Шум, крики возмущения, гневные возгласы. Но надзиратель уже успел взять дверь на запор снаружи. Кто будет обращать внимание на протесты заключенных?

Домик в Киеве, в котором семья Ильяшуков жила с 1926 по 1941 г.

Между тем новички, втиснутые в нашу гущу и оказавшиеся меж двух огней, робко толпились у порога, не зная, куда поставить ноги. Но как бы там ни было, новоприбывшие товарищи по несчастью имеют такое же право на «жилплощадь», как и старожилы. Значит, всем надо потесниться, то есть вновь (уже в который раз!) перераспределить жизненное пространство. Эту общественную функцию в нашей камере выполняли два студента — Петя и Ваня. В их распоряжении были «измерительные приборы» — обрывки веревки.
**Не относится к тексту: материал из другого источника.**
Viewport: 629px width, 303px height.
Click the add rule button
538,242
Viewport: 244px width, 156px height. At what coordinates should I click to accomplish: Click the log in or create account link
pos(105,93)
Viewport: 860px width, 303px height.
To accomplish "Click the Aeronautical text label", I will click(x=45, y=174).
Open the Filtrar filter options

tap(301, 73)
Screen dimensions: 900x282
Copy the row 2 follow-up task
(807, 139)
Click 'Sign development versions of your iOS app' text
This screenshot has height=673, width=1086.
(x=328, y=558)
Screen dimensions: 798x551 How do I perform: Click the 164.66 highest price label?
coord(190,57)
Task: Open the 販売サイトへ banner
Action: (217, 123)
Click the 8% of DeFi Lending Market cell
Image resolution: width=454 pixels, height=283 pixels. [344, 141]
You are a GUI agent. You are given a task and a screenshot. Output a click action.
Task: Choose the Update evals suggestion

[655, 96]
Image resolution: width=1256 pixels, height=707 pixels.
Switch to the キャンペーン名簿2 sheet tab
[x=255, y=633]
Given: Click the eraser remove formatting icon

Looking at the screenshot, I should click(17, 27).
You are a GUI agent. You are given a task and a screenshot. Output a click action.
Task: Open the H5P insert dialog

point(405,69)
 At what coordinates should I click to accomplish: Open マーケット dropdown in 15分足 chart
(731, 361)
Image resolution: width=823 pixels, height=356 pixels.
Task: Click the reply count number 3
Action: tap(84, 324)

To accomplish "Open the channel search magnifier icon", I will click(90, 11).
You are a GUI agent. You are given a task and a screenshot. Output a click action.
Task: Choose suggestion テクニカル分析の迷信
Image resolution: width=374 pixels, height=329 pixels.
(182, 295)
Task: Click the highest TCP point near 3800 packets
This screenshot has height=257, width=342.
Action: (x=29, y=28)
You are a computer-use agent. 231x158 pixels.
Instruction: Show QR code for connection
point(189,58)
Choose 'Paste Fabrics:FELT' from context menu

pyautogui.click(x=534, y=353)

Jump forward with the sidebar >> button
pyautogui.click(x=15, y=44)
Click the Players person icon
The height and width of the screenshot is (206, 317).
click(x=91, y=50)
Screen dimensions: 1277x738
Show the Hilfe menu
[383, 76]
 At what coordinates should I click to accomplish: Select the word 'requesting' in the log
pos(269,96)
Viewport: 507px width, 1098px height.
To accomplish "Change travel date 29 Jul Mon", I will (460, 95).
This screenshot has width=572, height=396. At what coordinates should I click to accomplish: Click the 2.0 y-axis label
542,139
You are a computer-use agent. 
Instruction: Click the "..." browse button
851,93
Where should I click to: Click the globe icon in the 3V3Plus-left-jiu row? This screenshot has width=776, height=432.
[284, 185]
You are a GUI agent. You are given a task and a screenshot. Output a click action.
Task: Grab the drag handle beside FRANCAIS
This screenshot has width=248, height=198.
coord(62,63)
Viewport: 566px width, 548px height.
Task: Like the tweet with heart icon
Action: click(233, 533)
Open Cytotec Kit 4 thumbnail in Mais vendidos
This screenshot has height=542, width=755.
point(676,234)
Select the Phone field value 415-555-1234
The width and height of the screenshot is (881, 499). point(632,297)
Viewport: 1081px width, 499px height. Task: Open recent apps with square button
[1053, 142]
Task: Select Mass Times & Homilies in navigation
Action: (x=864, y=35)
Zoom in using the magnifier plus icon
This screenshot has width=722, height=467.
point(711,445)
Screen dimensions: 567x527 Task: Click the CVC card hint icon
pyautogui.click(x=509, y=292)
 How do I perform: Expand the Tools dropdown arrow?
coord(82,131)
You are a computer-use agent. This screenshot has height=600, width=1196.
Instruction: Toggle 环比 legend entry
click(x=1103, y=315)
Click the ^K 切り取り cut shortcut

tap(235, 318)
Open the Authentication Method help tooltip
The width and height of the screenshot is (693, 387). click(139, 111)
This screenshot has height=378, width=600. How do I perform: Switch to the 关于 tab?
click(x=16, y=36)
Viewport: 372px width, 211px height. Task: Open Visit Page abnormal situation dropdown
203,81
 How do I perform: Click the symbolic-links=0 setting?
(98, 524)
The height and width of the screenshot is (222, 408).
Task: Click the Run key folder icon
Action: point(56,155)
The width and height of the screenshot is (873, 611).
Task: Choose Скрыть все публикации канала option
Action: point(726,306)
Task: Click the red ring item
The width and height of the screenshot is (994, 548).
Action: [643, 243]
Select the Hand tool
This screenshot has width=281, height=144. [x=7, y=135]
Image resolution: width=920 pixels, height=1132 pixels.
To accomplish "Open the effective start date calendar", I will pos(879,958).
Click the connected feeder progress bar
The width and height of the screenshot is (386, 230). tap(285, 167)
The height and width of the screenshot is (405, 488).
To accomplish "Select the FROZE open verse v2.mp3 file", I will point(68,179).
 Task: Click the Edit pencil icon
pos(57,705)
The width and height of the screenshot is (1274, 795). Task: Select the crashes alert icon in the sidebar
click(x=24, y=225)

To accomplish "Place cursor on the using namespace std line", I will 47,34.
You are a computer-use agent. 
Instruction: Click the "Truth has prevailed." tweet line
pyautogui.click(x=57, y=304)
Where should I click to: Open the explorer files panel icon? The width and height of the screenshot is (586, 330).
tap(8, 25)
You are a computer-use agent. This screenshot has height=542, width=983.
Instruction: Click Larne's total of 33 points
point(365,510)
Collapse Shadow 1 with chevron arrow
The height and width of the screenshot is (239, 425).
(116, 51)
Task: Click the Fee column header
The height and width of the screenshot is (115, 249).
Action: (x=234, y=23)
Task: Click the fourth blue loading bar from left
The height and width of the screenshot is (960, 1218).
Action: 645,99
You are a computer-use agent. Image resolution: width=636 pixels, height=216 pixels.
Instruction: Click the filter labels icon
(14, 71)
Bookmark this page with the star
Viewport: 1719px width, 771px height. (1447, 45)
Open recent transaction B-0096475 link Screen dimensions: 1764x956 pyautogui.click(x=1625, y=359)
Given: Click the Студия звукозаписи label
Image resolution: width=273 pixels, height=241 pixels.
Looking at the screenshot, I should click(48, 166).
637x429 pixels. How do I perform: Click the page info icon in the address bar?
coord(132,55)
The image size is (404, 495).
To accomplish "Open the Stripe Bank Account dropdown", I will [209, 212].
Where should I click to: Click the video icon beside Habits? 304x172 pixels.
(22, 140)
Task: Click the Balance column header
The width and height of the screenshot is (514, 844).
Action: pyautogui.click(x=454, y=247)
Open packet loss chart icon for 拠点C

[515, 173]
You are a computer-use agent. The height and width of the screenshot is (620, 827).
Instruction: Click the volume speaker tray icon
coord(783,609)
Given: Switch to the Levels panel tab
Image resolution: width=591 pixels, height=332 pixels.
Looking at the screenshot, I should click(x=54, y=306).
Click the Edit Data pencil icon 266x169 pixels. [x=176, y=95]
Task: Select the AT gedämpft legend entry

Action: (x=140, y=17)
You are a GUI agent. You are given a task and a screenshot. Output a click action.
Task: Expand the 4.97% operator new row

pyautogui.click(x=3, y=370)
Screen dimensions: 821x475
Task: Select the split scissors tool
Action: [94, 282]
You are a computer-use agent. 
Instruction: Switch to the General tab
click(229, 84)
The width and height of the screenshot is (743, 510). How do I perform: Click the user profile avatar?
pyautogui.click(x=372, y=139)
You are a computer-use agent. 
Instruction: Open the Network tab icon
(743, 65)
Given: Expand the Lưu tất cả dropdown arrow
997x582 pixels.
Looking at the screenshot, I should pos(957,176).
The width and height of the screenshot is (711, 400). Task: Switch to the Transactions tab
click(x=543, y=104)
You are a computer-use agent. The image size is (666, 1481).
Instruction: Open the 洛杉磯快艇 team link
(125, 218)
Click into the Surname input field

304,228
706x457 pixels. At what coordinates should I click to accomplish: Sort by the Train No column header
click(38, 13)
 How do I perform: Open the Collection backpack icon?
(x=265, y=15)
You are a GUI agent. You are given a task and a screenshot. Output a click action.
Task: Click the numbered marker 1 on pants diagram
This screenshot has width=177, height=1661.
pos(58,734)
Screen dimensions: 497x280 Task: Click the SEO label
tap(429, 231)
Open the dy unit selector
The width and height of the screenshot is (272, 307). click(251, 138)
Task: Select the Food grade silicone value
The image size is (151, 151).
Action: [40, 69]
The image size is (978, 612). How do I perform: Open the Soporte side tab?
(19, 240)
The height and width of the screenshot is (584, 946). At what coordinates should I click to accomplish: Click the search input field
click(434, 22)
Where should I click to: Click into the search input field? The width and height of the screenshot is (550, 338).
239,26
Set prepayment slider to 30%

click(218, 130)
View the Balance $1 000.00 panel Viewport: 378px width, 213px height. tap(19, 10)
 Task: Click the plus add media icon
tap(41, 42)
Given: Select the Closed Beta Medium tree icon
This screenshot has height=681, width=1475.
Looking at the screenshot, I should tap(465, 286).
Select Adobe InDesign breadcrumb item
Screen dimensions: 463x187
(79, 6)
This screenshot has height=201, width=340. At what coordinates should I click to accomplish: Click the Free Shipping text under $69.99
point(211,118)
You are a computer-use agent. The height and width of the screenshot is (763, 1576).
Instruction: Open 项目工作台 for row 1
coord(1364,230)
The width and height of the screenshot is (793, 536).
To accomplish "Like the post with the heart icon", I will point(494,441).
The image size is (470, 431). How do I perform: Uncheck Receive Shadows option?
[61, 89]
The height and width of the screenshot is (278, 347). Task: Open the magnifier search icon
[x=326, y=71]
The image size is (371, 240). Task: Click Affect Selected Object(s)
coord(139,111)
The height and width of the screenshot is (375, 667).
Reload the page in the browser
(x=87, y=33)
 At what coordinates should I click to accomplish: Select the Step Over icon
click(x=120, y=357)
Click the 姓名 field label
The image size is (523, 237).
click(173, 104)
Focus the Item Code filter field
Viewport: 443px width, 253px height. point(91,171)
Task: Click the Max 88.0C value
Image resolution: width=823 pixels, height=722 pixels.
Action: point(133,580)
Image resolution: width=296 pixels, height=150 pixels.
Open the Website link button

Как только добавляли людей, Петя и Ваня подсчитывали «поголовье», делили на него общую длину продольных стен и устанавливали таким образом новую норму площади на человека. Затем имеющимся кусочком мыла на стене отмечали ширину места для каждого. Сначала, когда население камеры не превышало тридцати человек, на каждого приходилось примерно 40 сантиметров (по ширине плеч). Норма вполне достаточная, чтобы не только поспать на боку, но и полежать на спине и при этом не чувствовать обжигающего прикосновения соседа. При такой норме можно было и днем полежать в удобной позе. Но когда «население» камеры возросло до шестидесяти человек, ширина жилплощади каждого уменьшилась до 20 сантиметров. Попробуйте разместиться в этом прокрустовом ложе. К тому же оно было не только узкое, но и короткое. Располагаясь на ночь двумя рядами друг против друга, мы не могли растянуться во весь рост. Только подобрав колени и вплотную вклинившись между ногами соседей противоположного ряда, можно было кое-как улечься для сна.